To find the inverse function, we need to solve for $x$ in terms of $y$.
Since $y = x^{2/3}$, to get $x$ by itself, we can raise both sides to the power of $3/2$.
So, $y^{3/2} = (x^{2/3})^{3/2}$.
This simplifies to $y^{3/2} = x^{(2/3) \times (3/2)} = x^1 = x$.
So, our inverse function, let's call it $g(y)$, is $g(y) = y^{3/2}$.

Next, we need to find the derivative of this inverse function with respect to $y$.
We use the power rule for derivatives, which says that if you have $y^n$, its derivative is $n \cdot y^{n-1}$.
Here, our power is $3/2$.
So, the derivative of $y^{3/2}$ is $\frac{3}{2} \cdot y^{(3/2) - 1}$.
Let's calculate the new power: $(3/2) - 1 = (3/2) - (2/2) = 1/2$.
So, the derivative is $\frac{3}{2} y^{1/2}$.
We know that $y^{1/2}$ is the same as $\sqrt{y}$.
Therefore, the derivative of the inverse function is $\frac{3}{2}\sqrt{y}$.

Alternative answer

Answer:
$\frac{3}{2}\sqrt{x}$

Explain
This is a question about finding the derivative of an inverse function. The key knowledge here is knowing how to find an inverse function and how to take a derivative of a power function!

The solving step is:

First, we need to find the inverse function of $f(x) = x^{2/3}$.
Let $y = f(x)$, so $y = x^{2/3}$.
To find the inverse function, we swap $x$ and $y$: $x = y^{2/3}$.
Now, we need to solve for $y$. To get rid of the $2/3$ exponent on $y$, we can raise both sides to the power of $3/2$.
$(x)^{3/2} = (y^{2/3})^{3/2}$
$x^{3/2} = y$
So, the inverse function, which we can call $f^{-1}(x)$, is $f^{-1}(x) = x^{3/2}$.

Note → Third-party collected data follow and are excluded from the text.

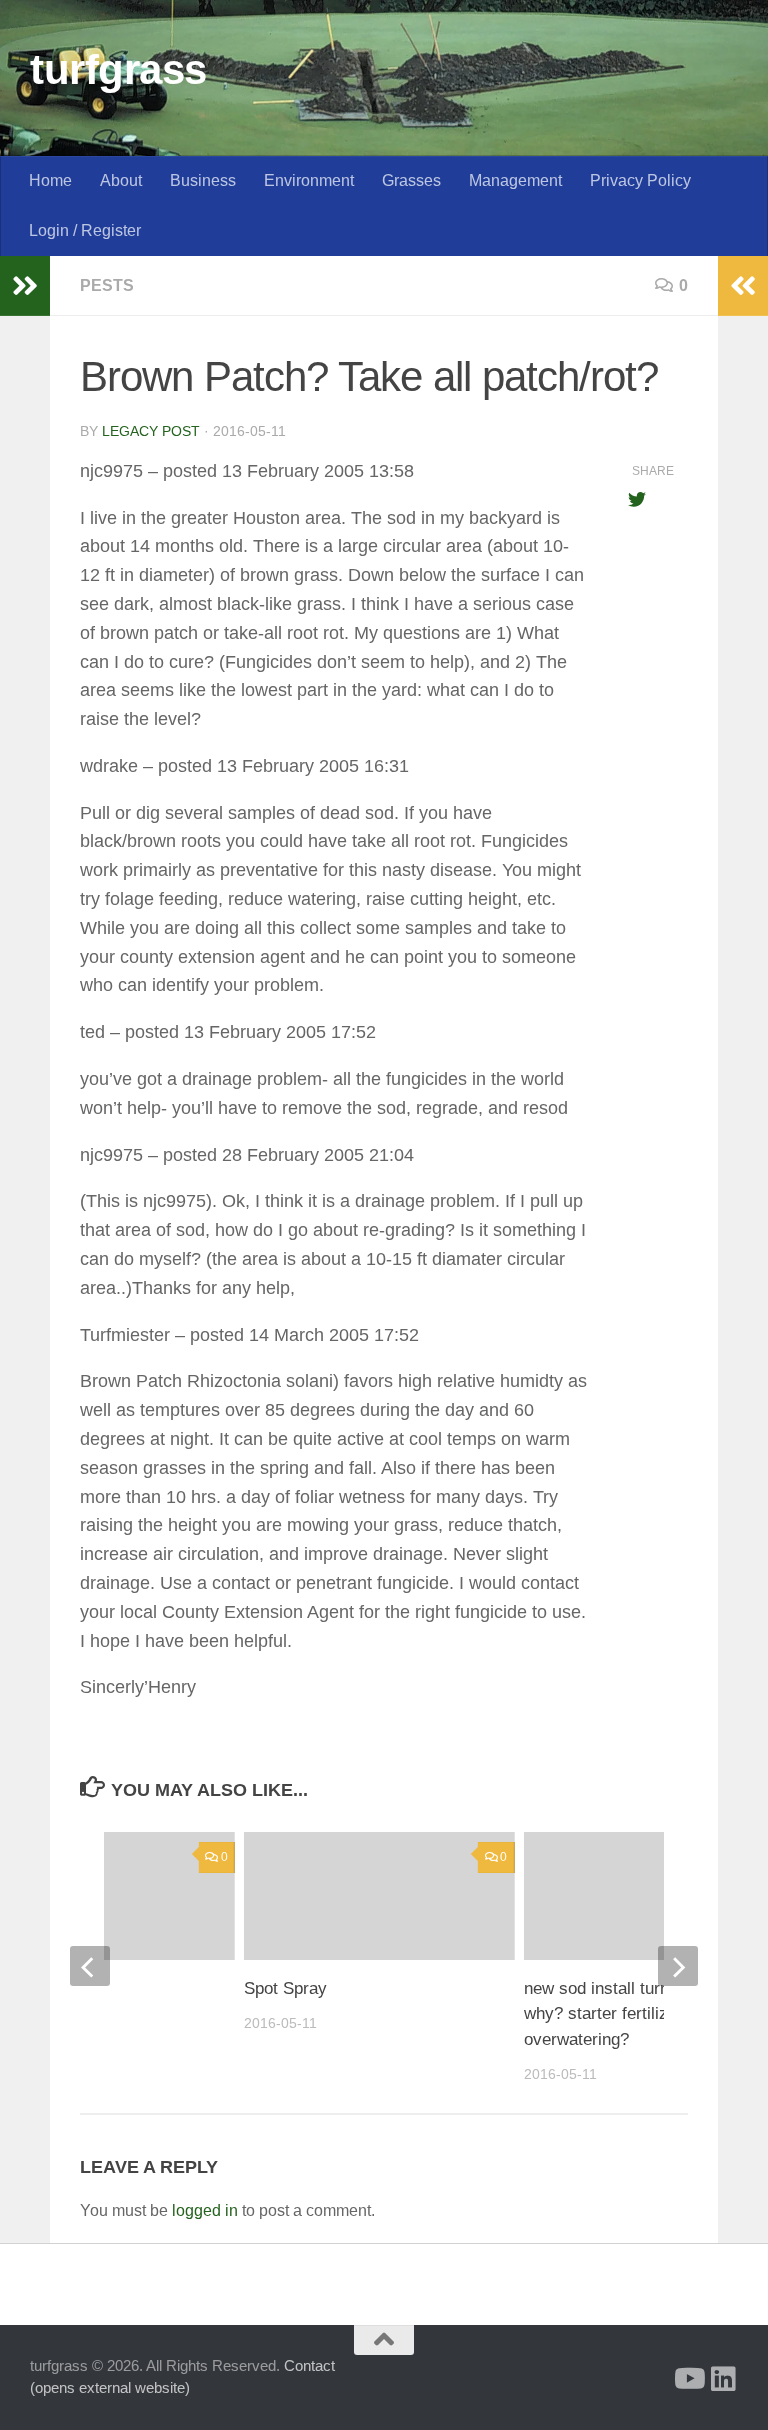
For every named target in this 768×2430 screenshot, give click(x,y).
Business (203, 180)
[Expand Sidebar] (25, 286)
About (121, 180)
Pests (107, 285)
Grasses (411, 180)
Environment (309, 180)
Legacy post (151, 431)
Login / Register (85, 230)
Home (50, 180)
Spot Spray (285, 1988)
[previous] (90, 1966)
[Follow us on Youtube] (688, 2379)
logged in (205, 2210)
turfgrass (118, 69)
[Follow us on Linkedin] (724, 2379)
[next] (678, 1966)
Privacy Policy (640, 180)
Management (515, 180)
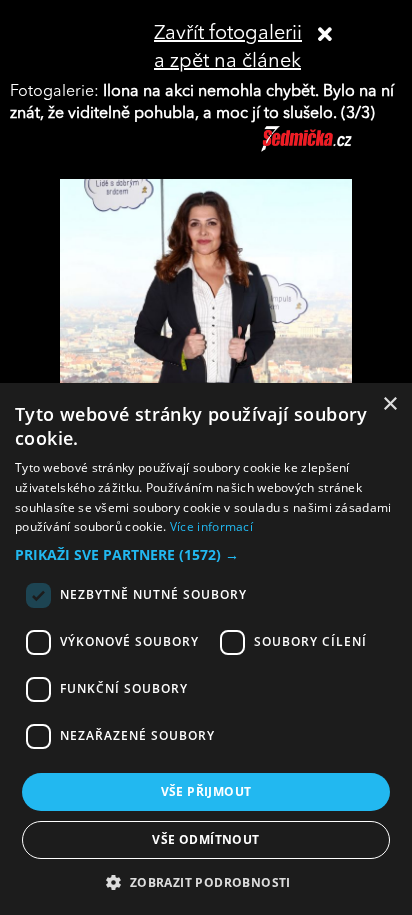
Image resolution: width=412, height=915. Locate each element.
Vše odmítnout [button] (205, 839)
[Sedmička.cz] (331, 148)
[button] (206, 555)
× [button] (389, 404)
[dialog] (206, 649)
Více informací (211, 526)
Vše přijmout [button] (206, 791)
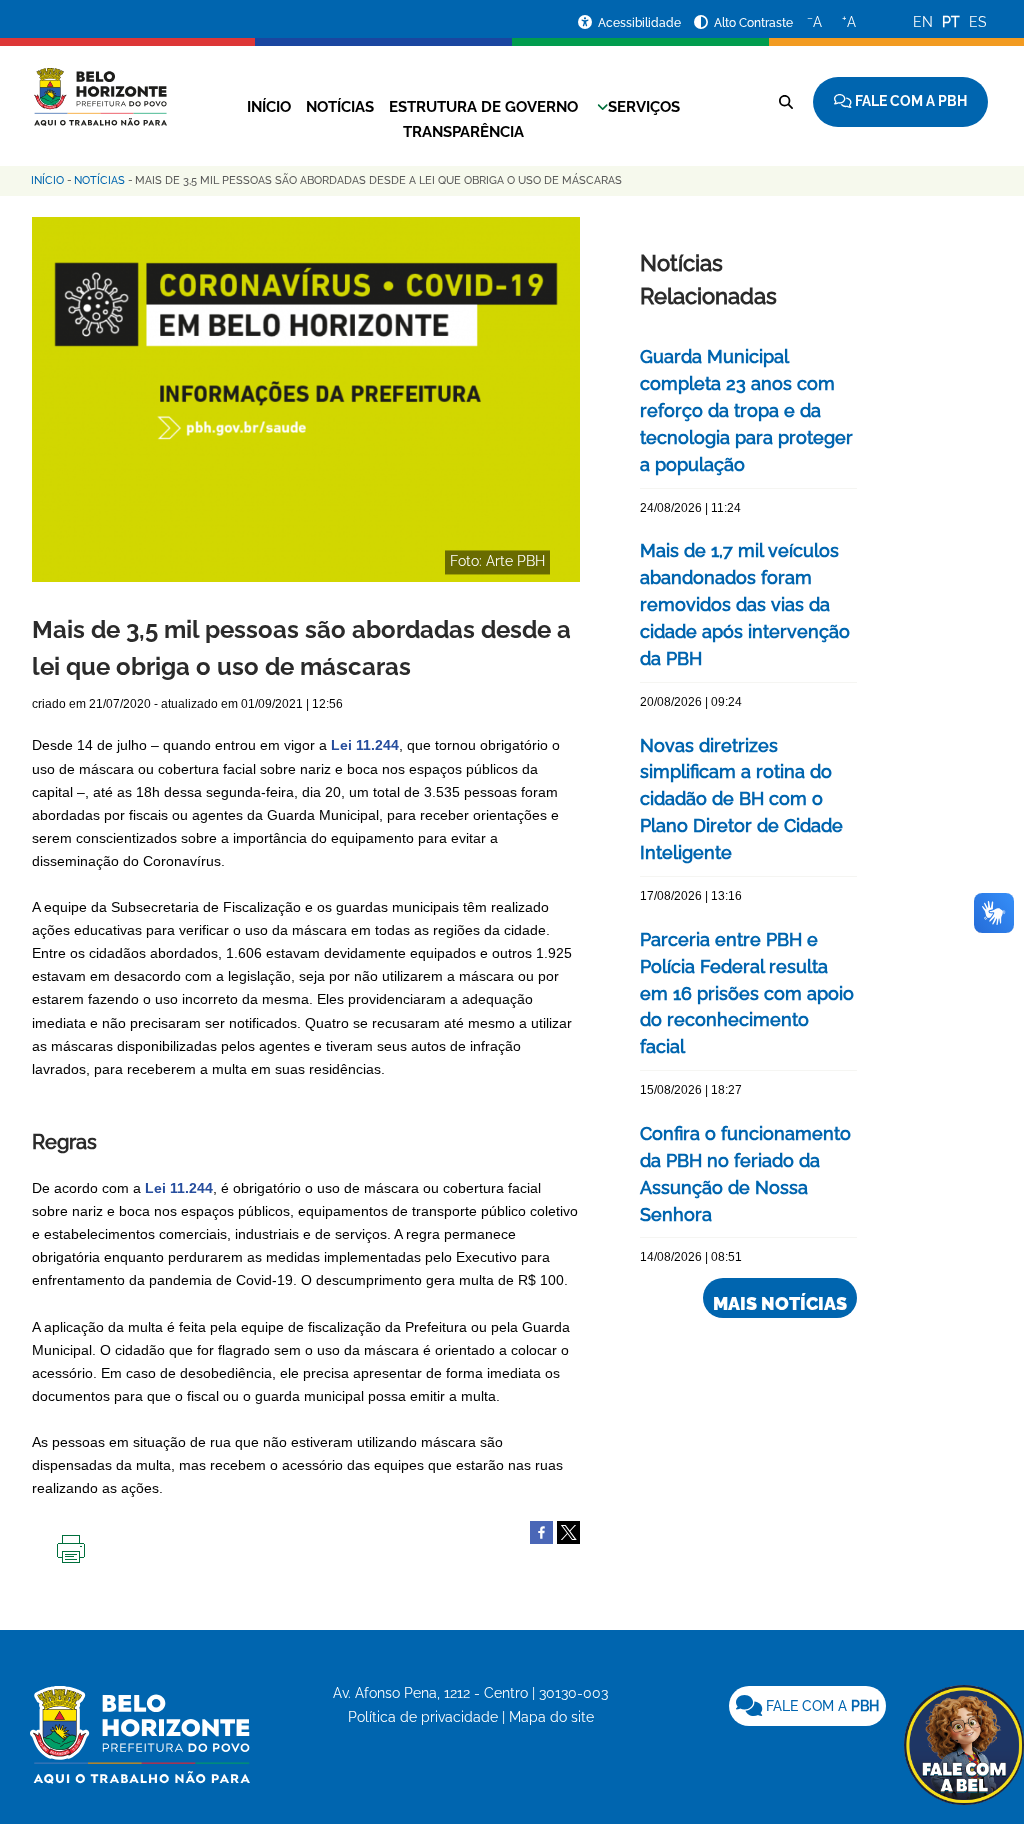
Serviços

Next, we need to find the derivative of this inverse function. That means we need to find $(f^{-1})'(x)$.
$(f^{-1})'(x) = \frac{d}{dx}(x^{3/2})$
Remember the power rule for derivatives: if you have $x^n$, its derivative is $nx^{n-1}$.
Here, $n = 3/2$.
So, $(f^{-1})'(x) = \frac{3}{2}x^{\frac{3}{2}-1}$
$(f^{-1})'(x) = \frac{3}{2}x^{\frac{1}{2}}$
And $x^{1/2}$ is just $\sqrt{x}$!
So, the derivative of the inverse function is $\frac{3}{2}\sqrt{x}$.